Wahiduddin Adams menyatakan persebaran suara yang diperoleh capres cawapres secara nasional tidak bisa diabaikan. Sebab, langkah ini untuk menghindari terjadinya fenomena capres-cawapres yang hanya fokus berkampanye di daerah-daerah yang padat pemilihnya.
Dia khawatir jika kondisi hanya terdapat dua pasangan capres-cawapres, Pasal 159 ayat (1) tidak diberlakukan, tidak menutup kemungkinan akan lahir presiden yang hanya mewakili daerah strategis saja. “Representasi suara di daerah yang kurang strategis akan hilang begitu saja,” katanya.

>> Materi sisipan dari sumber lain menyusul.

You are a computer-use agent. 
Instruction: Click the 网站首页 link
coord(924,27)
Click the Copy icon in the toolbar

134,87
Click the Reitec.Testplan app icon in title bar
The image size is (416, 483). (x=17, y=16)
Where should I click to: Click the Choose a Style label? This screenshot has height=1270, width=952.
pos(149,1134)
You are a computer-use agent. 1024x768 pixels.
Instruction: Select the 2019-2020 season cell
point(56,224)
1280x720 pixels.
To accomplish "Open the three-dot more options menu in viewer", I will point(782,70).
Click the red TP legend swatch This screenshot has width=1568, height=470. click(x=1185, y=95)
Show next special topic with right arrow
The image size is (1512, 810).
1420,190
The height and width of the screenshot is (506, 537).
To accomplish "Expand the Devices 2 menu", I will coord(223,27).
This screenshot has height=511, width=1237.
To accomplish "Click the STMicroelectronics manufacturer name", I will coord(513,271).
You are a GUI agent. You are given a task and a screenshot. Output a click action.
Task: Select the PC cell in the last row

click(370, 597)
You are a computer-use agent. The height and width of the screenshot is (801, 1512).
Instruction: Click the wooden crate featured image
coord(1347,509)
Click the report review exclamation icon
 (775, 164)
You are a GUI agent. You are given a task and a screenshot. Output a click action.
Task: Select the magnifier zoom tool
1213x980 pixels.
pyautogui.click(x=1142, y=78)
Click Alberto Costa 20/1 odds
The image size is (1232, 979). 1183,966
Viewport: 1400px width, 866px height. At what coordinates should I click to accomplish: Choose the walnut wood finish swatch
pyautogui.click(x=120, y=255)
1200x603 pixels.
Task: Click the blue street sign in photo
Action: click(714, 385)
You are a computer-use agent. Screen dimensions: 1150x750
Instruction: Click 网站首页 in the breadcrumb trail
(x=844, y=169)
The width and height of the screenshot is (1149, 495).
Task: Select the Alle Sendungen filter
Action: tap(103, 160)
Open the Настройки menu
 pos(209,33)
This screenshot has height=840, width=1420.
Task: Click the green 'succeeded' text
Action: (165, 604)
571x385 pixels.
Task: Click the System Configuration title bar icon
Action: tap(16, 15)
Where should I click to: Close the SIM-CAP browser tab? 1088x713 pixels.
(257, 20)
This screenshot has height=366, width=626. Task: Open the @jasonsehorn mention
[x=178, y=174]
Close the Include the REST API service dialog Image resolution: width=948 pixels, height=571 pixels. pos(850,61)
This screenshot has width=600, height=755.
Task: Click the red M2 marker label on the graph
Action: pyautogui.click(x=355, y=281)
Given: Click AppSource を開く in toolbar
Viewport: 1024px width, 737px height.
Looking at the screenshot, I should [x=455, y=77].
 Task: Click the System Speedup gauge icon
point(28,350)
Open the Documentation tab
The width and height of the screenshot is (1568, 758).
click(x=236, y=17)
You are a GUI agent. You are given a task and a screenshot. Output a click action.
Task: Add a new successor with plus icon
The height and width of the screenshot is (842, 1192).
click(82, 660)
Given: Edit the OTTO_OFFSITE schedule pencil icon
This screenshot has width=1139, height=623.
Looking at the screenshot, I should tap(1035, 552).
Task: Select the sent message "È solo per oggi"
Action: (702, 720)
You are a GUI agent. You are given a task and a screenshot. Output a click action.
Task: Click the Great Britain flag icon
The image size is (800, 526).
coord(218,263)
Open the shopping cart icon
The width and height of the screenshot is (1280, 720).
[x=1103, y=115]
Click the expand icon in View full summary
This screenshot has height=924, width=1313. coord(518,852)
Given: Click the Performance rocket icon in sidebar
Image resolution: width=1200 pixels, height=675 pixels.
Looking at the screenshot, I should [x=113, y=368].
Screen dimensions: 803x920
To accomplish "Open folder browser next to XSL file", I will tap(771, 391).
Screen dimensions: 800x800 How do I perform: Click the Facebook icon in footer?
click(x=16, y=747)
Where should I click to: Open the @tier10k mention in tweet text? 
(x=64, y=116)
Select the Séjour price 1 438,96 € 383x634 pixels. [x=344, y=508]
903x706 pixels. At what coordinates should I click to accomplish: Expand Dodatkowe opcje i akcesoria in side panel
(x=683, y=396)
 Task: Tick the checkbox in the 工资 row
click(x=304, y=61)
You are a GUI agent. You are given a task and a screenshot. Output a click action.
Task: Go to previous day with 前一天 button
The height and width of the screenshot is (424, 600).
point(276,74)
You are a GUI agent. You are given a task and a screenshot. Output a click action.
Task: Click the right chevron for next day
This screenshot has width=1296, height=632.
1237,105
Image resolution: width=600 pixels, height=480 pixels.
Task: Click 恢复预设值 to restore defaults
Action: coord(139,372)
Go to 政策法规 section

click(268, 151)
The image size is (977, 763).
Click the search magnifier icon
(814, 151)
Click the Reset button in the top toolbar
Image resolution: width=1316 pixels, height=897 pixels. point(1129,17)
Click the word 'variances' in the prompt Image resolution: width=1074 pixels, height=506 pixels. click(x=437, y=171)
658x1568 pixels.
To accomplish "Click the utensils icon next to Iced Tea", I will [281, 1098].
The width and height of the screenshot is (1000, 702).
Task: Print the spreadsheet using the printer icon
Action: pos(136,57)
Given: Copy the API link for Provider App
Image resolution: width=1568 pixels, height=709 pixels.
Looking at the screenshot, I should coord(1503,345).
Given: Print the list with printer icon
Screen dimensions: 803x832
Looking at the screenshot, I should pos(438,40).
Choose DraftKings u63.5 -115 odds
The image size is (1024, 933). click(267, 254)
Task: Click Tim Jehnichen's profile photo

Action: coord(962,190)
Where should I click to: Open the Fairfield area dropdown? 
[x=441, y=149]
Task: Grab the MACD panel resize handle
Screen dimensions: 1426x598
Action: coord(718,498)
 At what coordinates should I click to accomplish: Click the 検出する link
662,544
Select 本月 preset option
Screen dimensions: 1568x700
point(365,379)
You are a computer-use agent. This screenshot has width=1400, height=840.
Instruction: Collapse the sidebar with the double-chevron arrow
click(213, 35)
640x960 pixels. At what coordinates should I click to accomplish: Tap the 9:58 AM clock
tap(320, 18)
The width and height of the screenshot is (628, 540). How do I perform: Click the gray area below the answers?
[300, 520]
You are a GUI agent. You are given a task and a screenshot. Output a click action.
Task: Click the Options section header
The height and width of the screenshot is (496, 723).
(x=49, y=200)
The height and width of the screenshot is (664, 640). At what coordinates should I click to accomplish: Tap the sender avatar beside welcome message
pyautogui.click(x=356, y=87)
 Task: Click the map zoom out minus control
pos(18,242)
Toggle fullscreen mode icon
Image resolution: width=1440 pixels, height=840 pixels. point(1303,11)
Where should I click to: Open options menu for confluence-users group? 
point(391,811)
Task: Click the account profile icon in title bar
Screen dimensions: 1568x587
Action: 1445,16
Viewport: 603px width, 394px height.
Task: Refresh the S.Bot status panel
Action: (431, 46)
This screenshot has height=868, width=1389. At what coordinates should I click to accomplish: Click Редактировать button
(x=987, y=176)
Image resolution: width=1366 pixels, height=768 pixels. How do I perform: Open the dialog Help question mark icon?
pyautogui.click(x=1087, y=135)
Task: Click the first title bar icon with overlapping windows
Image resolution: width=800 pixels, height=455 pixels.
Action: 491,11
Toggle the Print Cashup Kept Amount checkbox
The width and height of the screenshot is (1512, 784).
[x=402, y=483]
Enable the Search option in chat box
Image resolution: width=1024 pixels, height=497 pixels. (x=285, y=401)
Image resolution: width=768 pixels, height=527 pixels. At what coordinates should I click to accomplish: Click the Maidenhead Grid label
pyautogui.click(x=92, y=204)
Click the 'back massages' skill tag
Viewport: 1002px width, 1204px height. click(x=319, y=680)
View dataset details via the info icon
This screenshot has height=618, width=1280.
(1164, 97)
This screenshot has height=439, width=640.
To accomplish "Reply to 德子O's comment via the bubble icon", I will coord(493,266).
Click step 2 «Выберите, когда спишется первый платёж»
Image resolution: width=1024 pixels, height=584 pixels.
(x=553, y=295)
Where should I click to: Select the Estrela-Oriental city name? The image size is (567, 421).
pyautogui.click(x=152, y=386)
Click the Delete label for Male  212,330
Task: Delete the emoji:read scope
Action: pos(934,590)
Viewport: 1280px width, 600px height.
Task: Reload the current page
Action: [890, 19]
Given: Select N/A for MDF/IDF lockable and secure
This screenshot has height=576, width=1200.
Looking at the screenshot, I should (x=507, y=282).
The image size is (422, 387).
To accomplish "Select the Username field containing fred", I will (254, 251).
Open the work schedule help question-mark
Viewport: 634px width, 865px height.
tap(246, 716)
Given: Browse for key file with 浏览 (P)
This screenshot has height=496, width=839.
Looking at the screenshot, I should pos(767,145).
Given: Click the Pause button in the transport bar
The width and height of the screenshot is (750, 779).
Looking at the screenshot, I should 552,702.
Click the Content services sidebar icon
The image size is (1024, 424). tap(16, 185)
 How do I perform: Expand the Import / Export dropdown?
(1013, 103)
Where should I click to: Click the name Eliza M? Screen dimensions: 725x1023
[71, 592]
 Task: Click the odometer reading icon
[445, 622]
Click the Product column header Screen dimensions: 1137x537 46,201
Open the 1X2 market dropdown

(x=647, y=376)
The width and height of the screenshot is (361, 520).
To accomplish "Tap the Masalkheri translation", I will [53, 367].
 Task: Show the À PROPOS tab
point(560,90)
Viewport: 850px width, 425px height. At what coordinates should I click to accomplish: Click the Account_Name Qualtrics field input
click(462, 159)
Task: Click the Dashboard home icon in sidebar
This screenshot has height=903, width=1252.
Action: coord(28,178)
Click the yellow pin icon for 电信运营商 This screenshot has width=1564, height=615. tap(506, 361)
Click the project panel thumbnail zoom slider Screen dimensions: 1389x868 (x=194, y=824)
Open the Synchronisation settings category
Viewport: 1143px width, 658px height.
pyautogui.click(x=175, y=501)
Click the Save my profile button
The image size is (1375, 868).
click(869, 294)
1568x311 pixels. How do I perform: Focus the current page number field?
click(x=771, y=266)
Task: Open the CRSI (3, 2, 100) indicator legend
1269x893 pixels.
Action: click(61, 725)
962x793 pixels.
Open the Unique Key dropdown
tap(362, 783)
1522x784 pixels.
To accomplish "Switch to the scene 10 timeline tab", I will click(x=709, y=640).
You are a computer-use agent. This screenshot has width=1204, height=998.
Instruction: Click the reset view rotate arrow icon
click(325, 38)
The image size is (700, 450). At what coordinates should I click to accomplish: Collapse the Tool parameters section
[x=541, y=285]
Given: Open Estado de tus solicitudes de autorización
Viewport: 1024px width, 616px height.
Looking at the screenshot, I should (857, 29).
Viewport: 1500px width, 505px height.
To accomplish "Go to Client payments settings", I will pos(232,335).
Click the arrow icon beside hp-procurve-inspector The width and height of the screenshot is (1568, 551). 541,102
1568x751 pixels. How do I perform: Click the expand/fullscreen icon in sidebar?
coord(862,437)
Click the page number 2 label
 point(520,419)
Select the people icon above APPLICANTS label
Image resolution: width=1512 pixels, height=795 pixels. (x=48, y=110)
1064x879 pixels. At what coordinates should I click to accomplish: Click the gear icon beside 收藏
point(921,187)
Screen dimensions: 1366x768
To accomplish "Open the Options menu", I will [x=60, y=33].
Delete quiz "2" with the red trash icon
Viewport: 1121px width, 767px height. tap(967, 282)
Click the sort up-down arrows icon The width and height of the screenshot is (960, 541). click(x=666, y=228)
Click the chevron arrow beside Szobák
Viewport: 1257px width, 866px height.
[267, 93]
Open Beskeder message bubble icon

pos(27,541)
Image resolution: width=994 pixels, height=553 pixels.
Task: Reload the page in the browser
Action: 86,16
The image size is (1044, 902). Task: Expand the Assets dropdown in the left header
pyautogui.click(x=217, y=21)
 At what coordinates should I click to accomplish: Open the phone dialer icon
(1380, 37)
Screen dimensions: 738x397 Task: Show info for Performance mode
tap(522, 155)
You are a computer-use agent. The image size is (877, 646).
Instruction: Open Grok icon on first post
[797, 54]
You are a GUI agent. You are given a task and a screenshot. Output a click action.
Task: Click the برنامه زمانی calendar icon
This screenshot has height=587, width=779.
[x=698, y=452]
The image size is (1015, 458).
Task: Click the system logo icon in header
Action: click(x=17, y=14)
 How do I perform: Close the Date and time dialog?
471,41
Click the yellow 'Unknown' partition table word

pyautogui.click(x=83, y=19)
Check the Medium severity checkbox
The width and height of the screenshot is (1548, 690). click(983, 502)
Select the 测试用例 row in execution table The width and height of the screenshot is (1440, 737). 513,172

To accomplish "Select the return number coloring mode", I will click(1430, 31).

Selain itu, Pilpres 2014 yang dilaksanakan cukup satu putaran pun akan menimbulkan permasalahan hukum karena pelaksanaannya tidak sesuai dengan Pasal 6A UUD 1945.
Usai persidangan, Sekjen Forum Pengacara Konstitusi, Heru Widodo menegaskan putusan MK menunjukkan bahwa UUD 1945 memang tidak memberi jawaban atau jalan keluar jika pasangan capres dan cawapres hanya dua pasangan calon. “Perubahan UUD 1945 tidak pernah terpikir hanya dua pasangan calon jika dihubungkan dengan kondisi saat ini,” kata Heru.
Menurut dia, MK telah memberikan tafsir yang jelas terhadap kondisi pilpres yang hanya diikuti dua pasangan calon. Dengan demikian, pihaknya berharap Komisi Pemilihan Umum (KPU) segera menyesuaikan peraturannya sesuai dengan putusan MK ini. “Peraturan KPU itu tidak berlaku dan harus menyesuaikan dengan putusan MK ini,” harapnya."